The History of Santa Fe, New Mexico – Part IV

Santa Fe was supposed to be a stop for the Atchison, Topeka and Santa Fe Railway, but tracks were built in Lamy for practicality instead. A branch extension was made in 1880 going from Lamy to Santa Fe. In 1886, other railroad lines made their way into Santa Fe as well.

In 1912, New Mexico became the 47th state of the United States and Santa Fe was named after its capital. At that time, the population of Santa Fe only had about 5,000 people and the civic leaders established a thorough plan to be able to increase the population, including a City Beautiful movement. The scarce water supply made it difficult to grow, so they anticipated only limited growth.

Since most railroads bypassed Santa Fe, the population dwindled. Artists, writers, and retirees were drawn to the area however because of the landscapes, the climate, and the overall cultural richness of the region. This allowed local leaders to see what they had and began promoting Santa Fe as a tourist destination. Restoration projects were sponsored by the city and new buildings were erected using what is now known as a “Santa Fe” style. In 1919, the Santa Fe Fiesta began and in 1922, the Southwest Indian Fair, known today as the Indian Market. An art program for the summer was going to be created as well but the artists rebelled against it because it was artificial tourism that would take away from the artistic culture that had blossomed.

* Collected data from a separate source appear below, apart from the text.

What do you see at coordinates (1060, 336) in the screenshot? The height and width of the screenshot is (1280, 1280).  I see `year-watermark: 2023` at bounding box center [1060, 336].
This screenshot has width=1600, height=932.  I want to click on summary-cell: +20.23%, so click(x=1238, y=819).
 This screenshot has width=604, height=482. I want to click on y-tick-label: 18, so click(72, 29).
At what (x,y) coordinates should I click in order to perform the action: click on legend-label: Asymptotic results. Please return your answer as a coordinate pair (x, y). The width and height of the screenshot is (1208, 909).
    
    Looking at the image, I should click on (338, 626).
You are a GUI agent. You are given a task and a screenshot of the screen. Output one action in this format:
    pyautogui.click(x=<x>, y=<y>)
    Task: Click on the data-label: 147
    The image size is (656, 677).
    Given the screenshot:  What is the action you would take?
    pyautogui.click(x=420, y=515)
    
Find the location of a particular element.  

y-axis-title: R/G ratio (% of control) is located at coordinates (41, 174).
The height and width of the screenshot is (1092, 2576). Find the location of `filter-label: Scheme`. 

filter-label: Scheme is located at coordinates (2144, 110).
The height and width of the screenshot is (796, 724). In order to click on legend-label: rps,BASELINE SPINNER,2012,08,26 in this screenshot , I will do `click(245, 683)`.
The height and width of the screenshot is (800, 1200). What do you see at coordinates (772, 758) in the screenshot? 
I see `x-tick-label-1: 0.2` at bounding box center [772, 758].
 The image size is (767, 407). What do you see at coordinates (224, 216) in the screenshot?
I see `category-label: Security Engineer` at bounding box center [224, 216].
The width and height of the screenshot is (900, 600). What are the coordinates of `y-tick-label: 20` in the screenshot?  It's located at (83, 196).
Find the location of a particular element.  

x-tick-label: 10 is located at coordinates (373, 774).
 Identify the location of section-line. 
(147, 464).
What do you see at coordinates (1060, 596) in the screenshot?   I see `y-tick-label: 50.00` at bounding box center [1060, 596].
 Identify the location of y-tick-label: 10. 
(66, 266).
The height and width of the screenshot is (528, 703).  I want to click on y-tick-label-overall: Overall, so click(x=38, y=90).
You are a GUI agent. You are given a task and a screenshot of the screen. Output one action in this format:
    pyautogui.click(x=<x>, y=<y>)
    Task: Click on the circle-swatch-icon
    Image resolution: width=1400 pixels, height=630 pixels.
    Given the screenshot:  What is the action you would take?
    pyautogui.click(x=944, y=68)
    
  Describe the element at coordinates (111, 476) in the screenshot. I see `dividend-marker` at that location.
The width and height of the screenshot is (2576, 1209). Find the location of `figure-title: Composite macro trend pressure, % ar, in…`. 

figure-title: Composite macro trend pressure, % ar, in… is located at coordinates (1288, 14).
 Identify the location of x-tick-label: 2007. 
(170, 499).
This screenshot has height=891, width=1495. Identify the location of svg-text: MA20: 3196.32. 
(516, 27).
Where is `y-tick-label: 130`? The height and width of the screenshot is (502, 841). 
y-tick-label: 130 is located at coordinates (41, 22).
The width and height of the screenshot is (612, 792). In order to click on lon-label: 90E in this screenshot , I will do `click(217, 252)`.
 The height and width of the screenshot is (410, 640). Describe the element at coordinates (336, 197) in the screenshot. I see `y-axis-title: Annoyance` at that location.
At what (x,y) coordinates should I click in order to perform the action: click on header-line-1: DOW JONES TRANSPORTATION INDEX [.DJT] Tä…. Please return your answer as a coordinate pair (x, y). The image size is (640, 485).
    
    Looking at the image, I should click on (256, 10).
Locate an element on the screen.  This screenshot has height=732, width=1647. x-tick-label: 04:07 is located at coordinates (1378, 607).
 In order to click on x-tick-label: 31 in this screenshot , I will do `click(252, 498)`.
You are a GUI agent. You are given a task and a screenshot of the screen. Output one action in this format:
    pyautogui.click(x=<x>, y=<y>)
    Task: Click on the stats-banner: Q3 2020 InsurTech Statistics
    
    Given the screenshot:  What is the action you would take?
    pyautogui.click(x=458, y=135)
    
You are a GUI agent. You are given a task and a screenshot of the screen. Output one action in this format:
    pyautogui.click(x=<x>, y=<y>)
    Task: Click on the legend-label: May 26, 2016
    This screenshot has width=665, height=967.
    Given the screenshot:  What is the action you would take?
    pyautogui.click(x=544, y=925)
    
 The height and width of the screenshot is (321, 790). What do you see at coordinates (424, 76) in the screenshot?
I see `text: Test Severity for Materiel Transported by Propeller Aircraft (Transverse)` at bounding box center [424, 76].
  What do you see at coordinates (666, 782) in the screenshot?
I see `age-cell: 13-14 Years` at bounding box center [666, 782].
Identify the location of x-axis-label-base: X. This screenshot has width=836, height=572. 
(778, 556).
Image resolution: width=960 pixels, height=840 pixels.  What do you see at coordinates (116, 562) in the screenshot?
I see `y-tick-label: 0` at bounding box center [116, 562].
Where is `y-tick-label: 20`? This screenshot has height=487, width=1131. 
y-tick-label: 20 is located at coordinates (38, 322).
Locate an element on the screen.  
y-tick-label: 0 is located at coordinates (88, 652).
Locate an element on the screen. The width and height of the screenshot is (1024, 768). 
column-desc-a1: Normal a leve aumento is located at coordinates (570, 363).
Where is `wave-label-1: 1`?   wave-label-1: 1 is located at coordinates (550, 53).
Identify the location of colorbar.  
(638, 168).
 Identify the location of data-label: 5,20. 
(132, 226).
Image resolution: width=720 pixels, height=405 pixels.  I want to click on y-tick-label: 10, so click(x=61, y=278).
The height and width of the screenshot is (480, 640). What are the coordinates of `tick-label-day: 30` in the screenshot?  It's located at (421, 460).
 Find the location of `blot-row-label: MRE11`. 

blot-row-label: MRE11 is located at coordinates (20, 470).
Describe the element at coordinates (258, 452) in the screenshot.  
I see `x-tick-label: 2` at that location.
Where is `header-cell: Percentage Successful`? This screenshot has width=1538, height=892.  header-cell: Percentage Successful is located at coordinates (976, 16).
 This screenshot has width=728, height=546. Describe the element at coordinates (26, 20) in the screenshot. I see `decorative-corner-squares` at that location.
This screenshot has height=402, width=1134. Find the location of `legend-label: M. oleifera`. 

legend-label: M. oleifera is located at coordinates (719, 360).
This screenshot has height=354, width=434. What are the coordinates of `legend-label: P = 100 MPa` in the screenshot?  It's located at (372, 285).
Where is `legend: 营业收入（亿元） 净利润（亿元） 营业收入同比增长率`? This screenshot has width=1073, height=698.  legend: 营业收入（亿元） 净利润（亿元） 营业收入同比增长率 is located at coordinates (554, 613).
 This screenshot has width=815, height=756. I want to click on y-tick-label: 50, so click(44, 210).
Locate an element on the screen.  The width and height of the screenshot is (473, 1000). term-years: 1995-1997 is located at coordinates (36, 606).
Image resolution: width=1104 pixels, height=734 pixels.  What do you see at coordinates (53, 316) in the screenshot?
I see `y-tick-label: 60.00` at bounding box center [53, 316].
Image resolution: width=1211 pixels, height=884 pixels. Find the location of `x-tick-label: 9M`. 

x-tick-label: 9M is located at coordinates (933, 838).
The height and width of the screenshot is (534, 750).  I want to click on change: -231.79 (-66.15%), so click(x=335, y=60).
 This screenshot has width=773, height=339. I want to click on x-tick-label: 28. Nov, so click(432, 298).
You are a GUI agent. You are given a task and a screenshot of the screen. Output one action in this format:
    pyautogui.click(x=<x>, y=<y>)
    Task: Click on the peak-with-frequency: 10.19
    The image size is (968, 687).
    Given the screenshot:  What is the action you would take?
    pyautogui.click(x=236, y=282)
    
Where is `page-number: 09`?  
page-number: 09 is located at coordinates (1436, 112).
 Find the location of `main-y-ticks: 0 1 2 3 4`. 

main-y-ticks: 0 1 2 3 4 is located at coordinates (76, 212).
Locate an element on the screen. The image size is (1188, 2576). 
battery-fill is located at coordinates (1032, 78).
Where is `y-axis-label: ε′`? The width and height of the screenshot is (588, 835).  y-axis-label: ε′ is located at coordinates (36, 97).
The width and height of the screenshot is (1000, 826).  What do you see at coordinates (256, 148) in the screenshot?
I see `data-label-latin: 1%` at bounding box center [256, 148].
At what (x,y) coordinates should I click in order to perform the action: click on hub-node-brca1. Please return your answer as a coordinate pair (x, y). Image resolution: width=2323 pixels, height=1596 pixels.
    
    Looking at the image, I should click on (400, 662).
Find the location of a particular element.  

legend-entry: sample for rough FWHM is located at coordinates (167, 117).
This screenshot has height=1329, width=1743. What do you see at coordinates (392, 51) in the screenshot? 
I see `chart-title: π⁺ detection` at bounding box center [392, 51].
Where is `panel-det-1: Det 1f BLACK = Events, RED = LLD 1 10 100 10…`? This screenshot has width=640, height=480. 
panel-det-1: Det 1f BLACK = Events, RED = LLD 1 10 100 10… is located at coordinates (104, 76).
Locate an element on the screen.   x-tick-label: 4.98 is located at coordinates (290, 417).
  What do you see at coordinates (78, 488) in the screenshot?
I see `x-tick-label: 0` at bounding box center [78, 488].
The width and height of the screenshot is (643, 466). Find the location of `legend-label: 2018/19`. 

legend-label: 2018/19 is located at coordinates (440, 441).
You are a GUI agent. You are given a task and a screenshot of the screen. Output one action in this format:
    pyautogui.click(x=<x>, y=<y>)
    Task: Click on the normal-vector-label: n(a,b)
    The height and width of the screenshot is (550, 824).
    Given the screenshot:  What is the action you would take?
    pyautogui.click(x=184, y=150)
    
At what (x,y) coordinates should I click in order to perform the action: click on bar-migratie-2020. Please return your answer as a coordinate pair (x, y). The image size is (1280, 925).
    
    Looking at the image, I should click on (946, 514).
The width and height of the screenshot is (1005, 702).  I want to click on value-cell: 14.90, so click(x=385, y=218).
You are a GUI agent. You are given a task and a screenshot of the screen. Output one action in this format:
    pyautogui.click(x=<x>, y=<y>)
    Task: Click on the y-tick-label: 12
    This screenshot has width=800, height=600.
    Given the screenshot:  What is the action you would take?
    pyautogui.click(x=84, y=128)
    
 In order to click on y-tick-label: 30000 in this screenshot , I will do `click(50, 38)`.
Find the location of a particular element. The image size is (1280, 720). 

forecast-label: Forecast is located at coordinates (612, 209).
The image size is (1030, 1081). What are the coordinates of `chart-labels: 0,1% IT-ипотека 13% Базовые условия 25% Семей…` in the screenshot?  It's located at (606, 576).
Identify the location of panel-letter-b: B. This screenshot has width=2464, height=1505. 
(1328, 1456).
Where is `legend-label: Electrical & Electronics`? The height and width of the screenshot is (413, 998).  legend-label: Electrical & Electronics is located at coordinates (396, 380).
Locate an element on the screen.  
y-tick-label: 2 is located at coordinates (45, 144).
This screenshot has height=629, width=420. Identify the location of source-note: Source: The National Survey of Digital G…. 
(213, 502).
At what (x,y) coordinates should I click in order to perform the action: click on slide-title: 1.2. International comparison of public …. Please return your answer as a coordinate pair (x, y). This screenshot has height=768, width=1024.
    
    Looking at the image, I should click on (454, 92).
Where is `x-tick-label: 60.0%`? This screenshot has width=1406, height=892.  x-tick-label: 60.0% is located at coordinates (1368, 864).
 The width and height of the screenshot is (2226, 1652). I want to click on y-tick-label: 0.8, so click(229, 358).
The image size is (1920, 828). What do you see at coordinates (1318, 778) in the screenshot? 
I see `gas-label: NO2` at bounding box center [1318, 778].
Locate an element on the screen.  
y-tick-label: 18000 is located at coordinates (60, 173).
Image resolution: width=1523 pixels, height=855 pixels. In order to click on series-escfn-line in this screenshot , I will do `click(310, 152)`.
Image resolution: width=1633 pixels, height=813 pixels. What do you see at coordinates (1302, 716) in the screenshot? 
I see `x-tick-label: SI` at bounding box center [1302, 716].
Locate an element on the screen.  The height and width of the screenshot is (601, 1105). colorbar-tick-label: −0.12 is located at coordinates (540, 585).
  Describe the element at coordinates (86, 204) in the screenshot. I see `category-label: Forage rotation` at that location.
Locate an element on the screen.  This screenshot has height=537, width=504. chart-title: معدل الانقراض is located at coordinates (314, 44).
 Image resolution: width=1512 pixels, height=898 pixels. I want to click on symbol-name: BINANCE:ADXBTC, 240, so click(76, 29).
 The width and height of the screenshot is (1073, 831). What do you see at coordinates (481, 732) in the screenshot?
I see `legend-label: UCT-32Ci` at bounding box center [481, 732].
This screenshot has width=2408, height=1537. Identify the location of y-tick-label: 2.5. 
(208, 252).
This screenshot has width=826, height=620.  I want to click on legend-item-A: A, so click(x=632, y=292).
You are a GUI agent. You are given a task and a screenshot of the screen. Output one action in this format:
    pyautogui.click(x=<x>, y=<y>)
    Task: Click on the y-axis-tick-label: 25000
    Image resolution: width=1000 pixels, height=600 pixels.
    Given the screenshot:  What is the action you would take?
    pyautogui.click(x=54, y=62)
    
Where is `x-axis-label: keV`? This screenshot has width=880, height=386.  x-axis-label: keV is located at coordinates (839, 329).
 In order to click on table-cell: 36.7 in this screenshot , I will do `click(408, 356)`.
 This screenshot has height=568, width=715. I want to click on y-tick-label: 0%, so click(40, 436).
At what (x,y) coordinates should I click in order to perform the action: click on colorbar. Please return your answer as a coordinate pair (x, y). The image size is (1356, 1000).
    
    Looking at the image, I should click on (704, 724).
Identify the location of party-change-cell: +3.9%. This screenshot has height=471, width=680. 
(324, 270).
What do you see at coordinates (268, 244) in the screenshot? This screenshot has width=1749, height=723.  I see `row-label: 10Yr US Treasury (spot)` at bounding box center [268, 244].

Santa Fe made global history during WWII when it became the home to a Japanese American internment camp, housing 826 men. By September, the internees were transferred out and it was then used to hold nationals from Germany and Italy. In 1943, detainees were transferred out and the camp was expanded to be able to hold as many as 2100 men. At the end of the war, it was closed and sold as surplus in 1946.

Today, Santa Fe, New Mexico maintains its beauty and is still rich in culture and is a tourist destination.